> [TEXT EXCERPT]

* Start *

OK, so I have a new (old) boat that has two identical brand new 70AH maintenance free deep discharge house batteries hooked up in parallel and a traditional flooded starter battery. I have from my previous boat two nearly new 110AH AGM batteries that I'd like to add to the house bank.

Simply hooking the two 70AH and the two 110AH batteries together in parallel won't work because the 70AH batteries will drain faster and end up potentially being discharged too far and damaged before the AGMs discharge to the minimal safe level.

But I don't want to muck about with two completely separate house banks and constantly think about whether I'm using A or B today, etc. or have to remember if the switch is in the right position for use, charging, etc. etc.

So what I'm planning to do is to connect all four batteries together in parallel, but to use low voltage protectors on both of the 70AH batteries.



C.f. PriorityStart! - "Stop Dead Batteries" on Boats & Marine Equipment!

Thus, both 70AH batteries will reach the cutoff low voltage of 11.5 volts before the 110AH AGM batteries would, and at that point, will be automatically taken out of the bank, preventing over discharge and damage, and the 110AH AGMs will remain in the bank and will discharge to whatever level is demanded and allowed through normal usage and monitoring.

* End *

> [BRIEF A] In the boat battery text, at what voltage will the 70AH batteries be cut off from the bank?
The boat battery text and the records were taken from unrelated sources.

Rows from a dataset
* Start *

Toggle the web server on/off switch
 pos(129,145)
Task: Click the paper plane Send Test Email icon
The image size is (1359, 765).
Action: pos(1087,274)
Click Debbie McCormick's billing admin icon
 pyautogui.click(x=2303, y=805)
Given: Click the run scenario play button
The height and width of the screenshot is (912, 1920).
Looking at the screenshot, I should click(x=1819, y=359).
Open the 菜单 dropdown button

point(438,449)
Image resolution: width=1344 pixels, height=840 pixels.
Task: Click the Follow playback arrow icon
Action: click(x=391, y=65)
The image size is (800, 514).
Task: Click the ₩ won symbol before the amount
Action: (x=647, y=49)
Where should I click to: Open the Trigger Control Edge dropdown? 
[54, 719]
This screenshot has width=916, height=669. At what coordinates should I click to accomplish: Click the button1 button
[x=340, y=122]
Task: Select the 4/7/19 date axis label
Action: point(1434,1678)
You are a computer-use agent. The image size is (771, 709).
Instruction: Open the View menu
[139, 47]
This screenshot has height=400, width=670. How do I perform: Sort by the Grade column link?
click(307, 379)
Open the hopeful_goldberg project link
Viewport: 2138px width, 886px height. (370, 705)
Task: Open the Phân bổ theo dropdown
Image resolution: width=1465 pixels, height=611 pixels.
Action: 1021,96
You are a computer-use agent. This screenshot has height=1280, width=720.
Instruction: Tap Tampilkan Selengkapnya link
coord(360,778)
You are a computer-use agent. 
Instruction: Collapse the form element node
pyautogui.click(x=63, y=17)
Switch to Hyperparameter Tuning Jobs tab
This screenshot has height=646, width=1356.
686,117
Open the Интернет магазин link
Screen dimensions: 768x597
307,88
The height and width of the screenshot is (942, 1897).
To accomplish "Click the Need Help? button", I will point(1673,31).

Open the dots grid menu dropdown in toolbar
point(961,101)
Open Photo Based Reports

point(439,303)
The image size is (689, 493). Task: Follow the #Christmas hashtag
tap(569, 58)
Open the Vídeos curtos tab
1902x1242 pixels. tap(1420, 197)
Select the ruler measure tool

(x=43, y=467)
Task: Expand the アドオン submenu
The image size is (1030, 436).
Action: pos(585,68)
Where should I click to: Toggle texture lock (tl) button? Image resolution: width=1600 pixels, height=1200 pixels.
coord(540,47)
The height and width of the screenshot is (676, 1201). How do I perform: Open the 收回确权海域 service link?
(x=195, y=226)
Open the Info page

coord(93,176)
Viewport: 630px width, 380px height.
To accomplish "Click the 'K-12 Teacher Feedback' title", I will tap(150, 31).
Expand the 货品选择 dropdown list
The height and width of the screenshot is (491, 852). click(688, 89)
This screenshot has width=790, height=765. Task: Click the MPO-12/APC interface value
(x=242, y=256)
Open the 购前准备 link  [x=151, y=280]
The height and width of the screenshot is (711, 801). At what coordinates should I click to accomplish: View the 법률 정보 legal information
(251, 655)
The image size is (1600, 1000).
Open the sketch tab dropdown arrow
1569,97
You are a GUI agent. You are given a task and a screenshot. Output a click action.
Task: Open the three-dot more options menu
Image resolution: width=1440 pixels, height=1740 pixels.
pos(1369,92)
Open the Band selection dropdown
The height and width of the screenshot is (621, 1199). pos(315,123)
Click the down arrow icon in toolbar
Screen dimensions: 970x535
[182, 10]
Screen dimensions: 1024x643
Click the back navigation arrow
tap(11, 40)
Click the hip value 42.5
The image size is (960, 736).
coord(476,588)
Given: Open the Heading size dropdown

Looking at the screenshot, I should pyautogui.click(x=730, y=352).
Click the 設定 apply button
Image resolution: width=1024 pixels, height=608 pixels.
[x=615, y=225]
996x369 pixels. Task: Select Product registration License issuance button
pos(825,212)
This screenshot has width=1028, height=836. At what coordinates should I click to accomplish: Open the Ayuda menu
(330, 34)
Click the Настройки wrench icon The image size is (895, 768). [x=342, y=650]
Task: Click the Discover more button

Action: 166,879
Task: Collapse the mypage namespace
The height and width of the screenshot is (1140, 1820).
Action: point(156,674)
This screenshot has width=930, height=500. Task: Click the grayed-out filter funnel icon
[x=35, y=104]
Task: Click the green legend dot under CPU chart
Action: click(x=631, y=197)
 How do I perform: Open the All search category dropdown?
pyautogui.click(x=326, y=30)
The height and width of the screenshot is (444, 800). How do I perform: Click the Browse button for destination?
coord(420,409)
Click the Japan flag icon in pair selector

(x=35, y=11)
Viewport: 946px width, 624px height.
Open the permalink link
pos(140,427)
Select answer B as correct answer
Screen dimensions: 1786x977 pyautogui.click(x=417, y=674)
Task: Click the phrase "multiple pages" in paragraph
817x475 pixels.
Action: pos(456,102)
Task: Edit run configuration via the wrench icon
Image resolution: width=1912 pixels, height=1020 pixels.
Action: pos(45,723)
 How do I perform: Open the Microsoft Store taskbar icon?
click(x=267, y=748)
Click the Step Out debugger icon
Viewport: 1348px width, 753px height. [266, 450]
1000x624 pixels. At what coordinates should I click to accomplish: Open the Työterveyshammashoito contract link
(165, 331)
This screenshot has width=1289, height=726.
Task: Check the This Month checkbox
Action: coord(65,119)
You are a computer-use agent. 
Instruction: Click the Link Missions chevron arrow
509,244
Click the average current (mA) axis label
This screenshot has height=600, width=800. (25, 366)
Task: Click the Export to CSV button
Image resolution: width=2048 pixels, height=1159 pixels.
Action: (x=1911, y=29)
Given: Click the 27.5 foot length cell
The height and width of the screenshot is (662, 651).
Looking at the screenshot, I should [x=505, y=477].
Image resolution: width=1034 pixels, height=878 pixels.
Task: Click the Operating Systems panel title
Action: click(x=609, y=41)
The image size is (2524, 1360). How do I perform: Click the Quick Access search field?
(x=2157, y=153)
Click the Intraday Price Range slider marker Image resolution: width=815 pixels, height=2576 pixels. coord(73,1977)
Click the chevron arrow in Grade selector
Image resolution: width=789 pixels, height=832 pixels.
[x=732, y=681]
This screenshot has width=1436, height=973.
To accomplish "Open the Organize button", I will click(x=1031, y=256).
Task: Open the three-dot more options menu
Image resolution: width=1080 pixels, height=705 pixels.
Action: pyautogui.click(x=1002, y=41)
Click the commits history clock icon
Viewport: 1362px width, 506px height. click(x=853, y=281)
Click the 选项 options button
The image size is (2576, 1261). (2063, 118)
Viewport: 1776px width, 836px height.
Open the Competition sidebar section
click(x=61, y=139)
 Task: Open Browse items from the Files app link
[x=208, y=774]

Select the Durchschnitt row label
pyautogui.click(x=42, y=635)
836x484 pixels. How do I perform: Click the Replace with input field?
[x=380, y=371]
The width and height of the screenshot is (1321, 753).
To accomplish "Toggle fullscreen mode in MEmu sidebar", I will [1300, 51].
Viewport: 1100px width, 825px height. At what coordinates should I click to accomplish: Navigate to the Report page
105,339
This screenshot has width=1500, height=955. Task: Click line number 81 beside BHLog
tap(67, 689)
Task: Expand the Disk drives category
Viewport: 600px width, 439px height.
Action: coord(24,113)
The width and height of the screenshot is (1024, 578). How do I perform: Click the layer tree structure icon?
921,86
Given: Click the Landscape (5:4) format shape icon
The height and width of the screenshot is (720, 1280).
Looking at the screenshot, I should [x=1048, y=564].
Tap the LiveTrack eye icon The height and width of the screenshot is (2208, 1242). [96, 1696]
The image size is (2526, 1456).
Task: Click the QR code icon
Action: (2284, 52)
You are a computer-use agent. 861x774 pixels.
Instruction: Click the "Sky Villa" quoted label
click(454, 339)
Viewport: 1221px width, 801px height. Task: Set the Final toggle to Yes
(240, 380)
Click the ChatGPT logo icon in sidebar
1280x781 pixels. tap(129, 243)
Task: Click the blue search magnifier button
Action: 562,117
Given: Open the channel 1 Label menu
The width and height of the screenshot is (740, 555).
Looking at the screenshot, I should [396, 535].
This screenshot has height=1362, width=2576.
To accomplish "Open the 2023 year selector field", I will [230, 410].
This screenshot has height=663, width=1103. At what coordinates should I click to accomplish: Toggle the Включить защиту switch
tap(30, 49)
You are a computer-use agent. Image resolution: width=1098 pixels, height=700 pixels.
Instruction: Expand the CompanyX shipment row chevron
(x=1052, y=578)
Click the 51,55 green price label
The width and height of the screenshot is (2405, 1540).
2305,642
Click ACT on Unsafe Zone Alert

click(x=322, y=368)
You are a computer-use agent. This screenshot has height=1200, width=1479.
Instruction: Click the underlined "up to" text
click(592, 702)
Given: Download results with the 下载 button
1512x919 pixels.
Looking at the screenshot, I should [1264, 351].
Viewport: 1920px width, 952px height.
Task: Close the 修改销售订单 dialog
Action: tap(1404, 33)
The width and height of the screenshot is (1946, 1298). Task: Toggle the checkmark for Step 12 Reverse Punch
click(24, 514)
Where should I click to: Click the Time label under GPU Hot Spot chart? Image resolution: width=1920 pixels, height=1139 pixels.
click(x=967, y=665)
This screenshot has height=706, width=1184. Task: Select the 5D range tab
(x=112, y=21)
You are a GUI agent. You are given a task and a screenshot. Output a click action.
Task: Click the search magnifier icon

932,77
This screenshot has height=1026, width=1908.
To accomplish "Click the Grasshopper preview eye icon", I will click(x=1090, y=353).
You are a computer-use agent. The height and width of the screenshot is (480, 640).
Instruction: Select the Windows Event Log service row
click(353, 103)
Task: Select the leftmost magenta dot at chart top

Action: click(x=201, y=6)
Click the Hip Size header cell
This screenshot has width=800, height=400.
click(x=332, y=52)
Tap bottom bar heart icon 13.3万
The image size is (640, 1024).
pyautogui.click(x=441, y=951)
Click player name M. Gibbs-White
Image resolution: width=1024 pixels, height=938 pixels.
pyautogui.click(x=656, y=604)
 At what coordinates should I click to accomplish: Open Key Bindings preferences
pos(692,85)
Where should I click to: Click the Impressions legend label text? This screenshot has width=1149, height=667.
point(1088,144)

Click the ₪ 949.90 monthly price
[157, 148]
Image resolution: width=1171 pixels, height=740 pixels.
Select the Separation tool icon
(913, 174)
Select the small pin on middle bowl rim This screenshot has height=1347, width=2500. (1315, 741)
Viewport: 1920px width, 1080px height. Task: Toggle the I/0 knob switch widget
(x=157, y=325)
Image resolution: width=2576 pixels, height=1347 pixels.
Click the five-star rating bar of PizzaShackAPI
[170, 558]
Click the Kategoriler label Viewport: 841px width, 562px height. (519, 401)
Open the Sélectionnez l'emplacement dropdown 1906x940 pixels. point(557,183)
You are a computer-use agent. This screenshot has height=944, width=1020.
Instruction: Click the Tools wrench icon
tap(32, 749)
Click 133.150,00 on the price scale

* End *

> [BRIEF B] From the records, write out the lines starting at the one containing "Select the Durchschnitt row label" and ending at the one containing "[x=380, y=371]" as a numbered list, omitting blank lines.

> [SOLUTION A] 11.5 volts

> [SOLUTION B]
1. Select the Durchschnitt row label
2. pyautogui.click(x=42, y=635)
3. 836x484 pixels. How do I perform: Click the Replace with input field?
4. [x=380, y=371]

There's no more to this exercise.